1 The term syntactic priming is used to describe two distinct phenomena in the psycholinguistic literature. According to the first interpretation, syntactic priming is understood as structural priming, i.e. a tendency to reuse syntactic structures. According to the second interpretation, which we address in the present work, syntactic priming refers to the influence of syntactic context (a prime) on the processing of the following word (a target). Response latencies are faster when the prime word forms a correct construction with the target word than when the prime and the target word form an incorrect one.

2 Following the convention adopted from theoretical linguistics, we use the symbol * to denote an ungrammatical construction.

3 To perform the category-normalisation procedure on a trial-wise basis, we removed from the final data frame those trials on which the normalisation was not possible due to missing trials (incorrect responses and excluded trials according to the mean and SD criterion).
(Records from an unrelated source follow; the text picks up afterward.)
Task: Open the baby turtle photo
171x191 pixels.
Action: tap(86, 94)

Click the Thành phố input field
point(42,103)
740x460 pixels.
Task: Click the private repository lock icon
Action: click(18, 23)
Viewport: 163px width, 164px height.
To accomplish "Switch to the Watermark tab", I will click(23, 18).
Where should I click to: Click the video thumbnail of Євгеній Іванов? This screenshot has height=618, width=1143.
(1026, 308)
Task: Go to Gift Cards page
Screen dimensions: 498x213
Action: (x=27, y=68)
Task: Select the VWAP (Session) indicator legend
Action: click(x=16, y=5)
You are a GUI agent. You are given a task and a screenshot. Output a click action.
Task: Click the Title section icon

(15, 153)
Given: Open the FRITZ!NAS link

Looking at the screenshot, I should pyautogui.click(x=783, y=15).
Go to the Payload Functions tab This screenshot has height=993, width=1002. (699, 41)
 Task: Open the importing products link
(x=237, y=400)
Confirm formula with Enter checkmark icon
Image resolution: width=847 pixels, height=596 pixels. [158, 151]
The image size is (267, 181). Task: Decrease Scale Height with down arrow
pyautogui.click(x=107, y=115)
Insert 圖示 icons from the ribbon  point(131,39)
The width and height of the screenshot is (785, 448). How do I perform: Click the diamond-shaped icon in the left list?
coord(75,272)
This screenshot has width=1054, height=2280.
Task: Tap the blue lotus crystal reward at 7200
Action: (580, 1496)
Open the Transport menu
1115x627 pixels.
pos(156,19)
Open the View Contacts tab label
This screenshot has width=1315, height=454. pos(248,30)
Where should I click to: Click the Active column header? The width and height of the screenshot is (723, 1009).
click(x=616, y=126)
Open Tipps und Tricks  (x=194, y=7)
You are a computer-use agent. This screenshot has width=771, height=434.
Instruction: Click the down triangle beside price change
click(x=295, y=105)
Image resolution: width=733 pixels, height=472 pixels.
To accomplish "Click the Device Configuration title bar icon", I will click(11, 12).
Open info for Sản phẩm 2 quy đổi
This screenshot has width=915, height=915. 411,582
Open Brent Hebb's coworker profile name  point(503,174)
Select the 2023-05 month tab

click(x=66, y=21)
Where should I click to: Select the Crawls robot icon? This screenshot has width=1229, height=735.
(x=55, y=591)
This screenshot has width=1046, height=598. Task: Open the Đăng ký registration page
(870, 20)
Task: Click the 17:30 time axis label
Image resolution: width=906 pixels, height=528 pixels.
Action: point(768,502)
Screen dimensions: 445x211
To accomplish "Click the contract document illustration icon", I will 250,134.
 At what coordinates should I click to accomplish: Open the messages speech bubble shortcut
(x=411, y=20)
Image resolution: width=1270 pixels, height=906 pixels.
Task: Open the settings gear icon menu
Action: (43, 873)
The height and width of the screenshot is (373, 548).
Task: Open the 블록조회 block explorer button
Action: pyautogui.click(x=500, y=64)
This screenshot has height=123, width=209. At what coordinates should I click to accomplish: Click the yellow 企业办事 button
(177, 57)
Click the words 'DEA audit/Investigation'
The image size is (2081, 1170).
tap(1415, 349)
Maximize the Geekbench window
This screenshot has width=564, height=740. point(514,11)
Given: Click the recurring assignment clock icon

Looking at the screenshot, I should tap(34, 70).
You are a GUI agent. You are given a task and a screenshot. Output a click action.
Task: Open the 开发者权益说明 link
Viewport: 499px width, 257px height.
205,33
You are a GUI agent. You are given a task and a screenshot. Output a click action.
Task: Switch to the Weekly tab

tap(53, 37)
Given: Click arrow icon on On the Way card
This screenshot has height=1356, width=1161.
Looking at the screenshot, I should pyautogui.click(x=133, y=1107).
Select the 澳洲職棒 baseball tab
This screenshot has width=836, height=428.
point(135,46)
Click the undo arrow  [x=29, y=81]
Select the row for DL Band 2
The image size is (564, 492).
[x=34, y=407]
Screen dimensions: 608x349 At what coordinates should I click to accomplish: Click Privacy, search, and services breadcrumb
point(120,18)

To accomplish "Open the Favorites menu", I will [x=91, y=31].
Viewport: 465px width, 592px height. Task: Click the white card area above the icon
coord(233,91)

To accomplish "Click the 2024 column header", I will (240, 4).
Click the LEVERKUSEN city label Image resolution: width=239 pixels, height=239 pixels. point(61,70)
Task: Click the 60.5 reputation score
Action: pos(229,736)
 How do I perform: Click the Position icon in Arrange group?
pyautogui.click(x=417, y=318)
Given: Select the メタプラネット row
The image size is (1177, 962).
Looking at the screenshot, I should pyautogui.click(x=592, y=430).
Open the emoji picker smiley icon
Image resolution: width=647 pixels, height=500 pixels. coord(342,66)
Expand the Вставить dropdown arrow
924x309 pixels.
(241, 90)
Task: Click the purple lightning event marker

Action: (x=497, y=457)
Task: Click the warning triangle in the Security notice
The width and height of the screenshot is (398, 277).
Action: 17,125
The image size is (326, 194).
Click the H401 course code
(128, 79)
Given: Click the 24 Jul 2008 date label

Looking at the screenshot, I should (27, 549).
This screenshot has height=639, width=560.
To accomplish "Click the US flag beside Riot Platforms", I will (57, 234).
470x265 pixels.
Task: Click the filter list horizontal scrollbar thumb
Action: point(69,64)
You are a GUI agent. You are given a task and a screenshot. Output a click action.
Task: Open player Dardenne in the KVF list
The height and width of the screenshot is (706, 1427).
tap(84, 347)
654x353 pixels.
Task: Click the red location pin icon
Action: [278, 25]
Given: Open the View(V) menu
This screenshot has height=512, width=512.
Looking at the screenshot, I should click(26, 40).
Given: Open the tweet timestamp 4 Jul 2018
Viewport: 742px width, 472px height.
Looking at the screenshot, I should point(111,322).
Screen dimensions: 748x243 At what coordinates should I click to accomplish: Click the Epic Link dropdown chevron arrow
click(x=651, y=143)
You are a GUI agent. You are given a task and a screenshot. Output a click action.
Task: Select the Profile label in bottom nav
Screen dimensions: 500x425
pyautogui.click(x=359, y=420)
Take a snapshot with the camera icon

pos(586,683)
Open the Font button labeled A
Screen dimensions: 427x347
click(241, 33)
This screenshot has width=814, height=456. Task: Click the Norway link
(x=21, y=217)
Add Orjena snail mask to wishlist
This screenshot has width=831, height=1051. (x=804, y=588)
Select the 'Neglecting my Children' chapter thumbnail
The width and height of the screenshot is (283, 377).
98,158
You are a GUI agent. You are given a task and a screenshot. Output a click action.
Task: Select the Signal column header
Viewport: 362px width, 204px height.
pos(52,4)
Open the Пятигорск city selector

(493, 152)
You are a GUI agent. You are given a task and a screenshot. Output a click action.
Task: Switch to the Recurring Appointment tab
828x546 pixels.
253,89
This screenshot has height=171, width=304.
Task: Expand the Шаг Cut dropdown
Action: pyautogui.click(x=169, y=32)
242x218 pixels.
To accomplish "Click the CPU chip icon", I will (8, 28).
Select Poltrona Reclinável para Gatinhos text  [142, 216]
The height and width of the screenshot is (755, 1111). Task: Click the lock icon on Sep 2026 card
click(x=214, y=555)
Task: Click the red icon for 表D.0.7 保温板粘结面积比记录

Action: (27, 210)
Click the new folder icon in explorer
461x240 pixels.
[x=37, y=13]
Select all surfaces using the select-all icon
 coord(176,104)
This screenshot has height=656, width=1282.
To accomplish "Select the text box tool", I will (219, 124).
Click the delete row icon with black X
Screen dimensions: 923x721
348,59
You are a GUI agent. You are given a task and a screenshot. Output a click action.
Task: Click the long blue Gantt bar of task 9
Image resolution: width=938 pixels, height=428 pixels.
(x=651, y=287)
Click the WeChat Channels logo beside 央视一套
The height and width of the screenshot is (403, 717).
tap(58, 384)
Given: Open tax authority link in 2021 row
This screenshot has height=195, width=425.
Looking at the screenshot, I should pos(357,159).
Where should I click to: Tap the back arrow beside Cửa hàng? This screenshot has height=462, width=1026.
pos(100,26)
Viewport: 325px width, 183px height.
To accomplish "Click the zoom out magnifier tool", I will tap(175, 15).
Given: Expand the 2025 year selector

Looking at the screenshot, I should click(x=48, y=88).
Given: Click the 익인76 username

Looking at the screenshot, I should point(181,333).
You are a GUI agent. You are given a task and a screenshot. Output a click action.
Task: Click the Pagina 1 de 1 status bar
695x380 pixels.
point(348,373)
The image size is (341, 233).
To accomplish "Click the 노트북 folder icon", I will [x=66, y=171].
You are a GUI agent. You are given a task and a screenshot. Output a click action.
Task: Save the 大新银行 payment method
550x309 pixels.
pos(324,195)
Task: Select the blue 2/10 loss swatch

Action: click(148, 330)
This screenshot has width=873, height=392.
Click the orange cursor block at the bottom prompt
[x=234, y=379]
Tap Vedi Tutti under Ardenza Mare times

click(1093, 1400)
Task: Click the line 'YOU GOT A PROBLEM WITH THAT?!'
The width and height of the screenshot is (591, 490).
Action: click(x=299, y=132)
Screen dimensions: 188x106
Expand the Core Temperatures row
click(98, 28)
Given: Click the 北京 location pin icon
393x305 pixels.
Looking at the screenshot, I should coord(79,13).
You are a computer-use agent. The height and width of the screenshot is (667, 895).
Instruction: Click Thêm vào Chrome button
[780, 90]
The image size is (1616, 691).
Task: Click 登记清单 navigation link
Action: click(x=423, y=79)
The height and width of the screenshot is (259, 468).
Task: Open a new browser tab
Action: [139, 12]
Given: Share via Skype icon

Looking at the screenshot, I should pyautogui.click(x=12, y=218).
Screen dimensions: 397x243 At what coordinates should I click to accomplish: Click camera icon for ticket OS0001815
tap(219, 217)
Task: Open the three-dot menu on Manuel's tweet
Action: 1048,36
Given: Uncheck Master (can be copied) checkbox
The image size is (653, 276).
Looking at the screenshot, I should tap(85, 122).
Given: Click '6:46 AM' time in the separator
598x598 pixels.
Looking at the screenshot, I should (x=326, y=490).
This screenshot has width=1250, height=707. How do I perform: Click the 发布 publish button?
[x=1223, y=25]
For example, if the trial “FTN BART” (masked setting) was missing for subject 1, we removed the trial “EIN BART” (masked setting) from the final data frame of this subject because the normalisation of RTs (RT EIN+BART – RT FTN+BART) was not possible.

4 Since the t tests were run on log-transformed RTs, we decided to use log(1) instead of a zero as a baseline given that log(0) does not exist.

5 The regression analysis was run only for Experiment 2 as, compared to other experiments, due to the normalisation procedure in Experiment 2 the syntactic priming effects were not confounded by processing differences between nouns and verbs.

6 In addition to pronouns, other case-inflected function words such as determiners (“wegen ein-es Zwischenfall-s”, “because of an incident”) would rely on the word category access via the morphological route.

7 As Experiment 3 did not include a baseline condition, given the possibility of categorical differences between nouns and verbs as well as the inclusion of both transitive and intransitive verbs, we, here, refrain from interpreting the comparisons PRO+V vs. PRO+N and DET+V vs. DET+N.